------ Supplied passage ------

3 Would it be best to convert back to 6v and retain originality?
Other questions:
1 Is there any particular difference between the US and French models - apart from language?
2 Can you tell me overall dimensions of the basic tractor front/back and side/side - for transportation?
3 Is there a useful contact in the UK?
I sure appreciate your time and help on this one!

Re: The French Connection

Thu Oct 18, 2012 7:28 pm

Welcome to the Forum!

Hard to say what the problem may be, could be as simple as plug wires not connected correctly, or could be much worse...
Advantage to convert to 12v is cost, it much cheaper and easier to find parts.
Converting it back is totally your choice. If done right, all the conversion parts are hidden, except to the well versed.

Early French Cubs were made in the US and shipped across the pond. Later French made Cubs had French ingnition and electrical components.
On average, depending on wheel settings, a Cub will occupy a 4x8 space easily. Plan on using a 5x10 at least, larger if you can.
There are a few members on the Forum from the UK. Not all that active though, so I'm not sure if you'll get any help you may be looking for.

Best of luck! Let us know if there is anything else you may need!

Re: The French Connection

Thu Oct 18, 2012 10:34 pm


G'day to you and I hope you get your girl home soon. :D That serial number would make it the 101st Cub off of the St. Dizier production line if I remember the #'s correctly, so it is an early French Built Cub. There are differences between US and French built Cubs. I would have to check my books on the differences though.

This is a very good source for information on the French Cubs - I have this book and I have learned a lot from it. If your French is passable it is pretty easy to understand.


Tracteurs Farmall Cub et derives 1947-1979 Jean Noulin

Image to :big smile: Forum Family. And you have come to the right place for all things Cub related. If you click on the Site Rules, Regulations, & Important Information, it will point you to :arrow: the Welcome Wagon wherein you will find links to many useful sites and topics. One of which is the Cub Manual Server. Enjoy!.

Re: The French Connection

Fri Oct 19, 2012 8:13 am

We used to drive our cub onto the back of Grandpa's '67 IH pickup to transport it between our house and Grandpa's. Tailgate closed.

I prefer 12V because of the availability of components - batteries and the like. We've been converted since the '70s.

As far as starting - I couldn't get my parts tractor to start - no fire - new condenser and points fixed that so it could be £10 parts.

Good luck getting the new girl home.

Re: The French Connection

Sat Oct 20, 2012 2:21 am

Well that's a great start ('scuse the pun) to Cub ownership. Many thanks indeed to you for helpful responses.
The owner is hoping to find a local Farmall enthusiast to help start the old girl before collection scheduled for next Friday.
She has apparently covered barely 300 hours in 53 years - so I'm pretty excited.
May decide to collect with my brother's US Ford F150 pick-up (steering wheel on correct side for France) if she fits and will start.
Will let you know how things go.

Re: The French Connection

Sat Oct 20, 2012 4:31 am


great! another french cub owner!

------ Record excerpts ------

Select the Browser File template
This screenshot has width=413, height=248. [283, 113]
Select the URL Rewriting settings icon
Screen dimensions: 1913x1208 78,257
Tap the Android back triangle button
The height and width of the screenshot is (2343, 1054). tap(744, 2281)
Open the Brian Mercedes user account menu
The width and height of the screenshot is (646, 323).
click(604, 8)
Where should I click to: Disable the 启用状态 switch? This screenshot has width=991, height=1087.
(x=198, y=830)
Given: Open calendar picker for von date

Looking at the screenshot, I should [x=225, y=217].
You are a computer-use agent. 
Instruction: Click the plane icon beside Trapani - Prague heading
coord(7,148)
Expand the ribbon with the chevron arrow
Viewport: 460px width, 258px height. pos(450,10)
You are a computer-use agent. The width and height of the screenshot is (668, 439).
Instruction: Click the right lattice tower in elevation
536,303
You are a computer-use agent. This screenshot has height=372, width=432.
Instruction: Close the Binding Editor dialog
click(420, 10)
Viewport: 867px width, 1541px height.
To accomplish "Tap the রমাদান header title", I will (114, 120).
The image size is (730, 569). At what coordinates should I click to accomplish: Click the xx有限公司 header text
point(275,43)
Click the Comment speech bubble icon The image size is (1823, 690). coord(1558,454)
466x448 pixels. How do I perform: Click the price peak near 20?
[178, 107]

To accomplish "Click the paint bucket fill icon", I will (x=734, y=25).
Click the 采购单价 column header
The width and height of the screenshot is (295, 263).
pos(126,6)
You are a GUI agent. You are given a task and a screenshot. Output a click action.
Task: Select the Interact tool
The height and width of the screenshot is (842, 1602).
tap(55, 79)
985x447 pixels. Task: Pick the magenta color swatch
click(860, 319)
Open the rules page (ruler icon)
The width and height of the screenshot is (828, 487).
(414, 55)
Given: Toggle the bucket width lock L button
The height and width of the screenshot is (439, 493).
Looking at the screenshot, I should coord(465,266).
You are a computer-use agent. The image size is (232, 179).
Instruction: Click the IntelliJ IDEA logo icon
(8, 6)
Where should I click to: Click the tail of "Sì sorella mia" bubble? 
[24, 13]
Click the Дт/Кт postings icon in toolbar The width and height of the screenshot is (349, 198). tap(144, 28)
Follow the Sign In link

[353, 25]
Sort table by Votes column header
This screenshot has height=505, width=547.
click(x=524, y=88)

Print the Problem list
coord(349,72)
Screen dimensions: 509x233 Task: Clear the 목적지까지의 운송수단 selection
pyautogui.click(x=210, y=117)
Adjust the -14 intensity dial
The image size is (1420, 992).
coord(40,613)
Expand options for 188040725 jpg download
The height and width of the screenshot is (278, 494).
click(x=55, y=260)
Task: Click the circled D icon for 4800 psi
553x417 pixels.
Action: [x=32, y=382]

------

* _Written problem 1_: According to the forum thread, what size of space should be planned at minimum for transporting a Cub?
* _Written problem 2_: Render the listing as a two-column CSV with the columns instruction and response, starting at the beginning of the listing and ending at the line containing "point(275,43)". Give one row per item, with its text and its answer each in a single quoted field and line breaks replaced by spaces.
The forum thread and the listing are unrelated to each other.

* _Response 1_: A 5x10 space at least, or larger if possible.

* _Response 2_:
instruction,response
"Select the Browser File template","This screenshot has width=413, height=248. [283, 113]"
"Select the URL Rewriting settings icon","Screen dimensions: 1913x1208 78,257"
"Tap the Android back triangle button","The height and width of the screenshot is (2343, 1054). tap(744, 2281)"
"Open the Brian Mercedes user account menu The width and height of the screenshot is (646, 323).","click(604, 8)"
"Where should I click to: Disable the 启用状态 switch? This screenshot has width=991, height=1087.","(x=198, y=830)"
"Given: Open calendar picker for von date","Looking at the screenshot, I should [x=225, y=217]."
"You are a computer-use agent. Instruction: Click the plane icon beside Trapani - Prague heading","coord(7,148)"
"Expand the ribbon with the chevron arrow","Viewport: 460px width, 258px height. pos(450,10)"
"You are a computer-use agent. The width and height of the screenshot is (668, 439). Instruction: Click the right lattice tower in elevation","536,303"
"You are a computer-use agent. This screenshot has height=372, width=432. Instruction: Close the Binding Editor dialog","click(420, 10)"
"Viewport: 867px width, 1541px height. To accomplish ""Tap the রমাদান header title"",","I will (114, 120)."
"The image size is (730, 569). At what coordinates should I click to accomplish: Click the xx有限公司 header text","point(275,43)"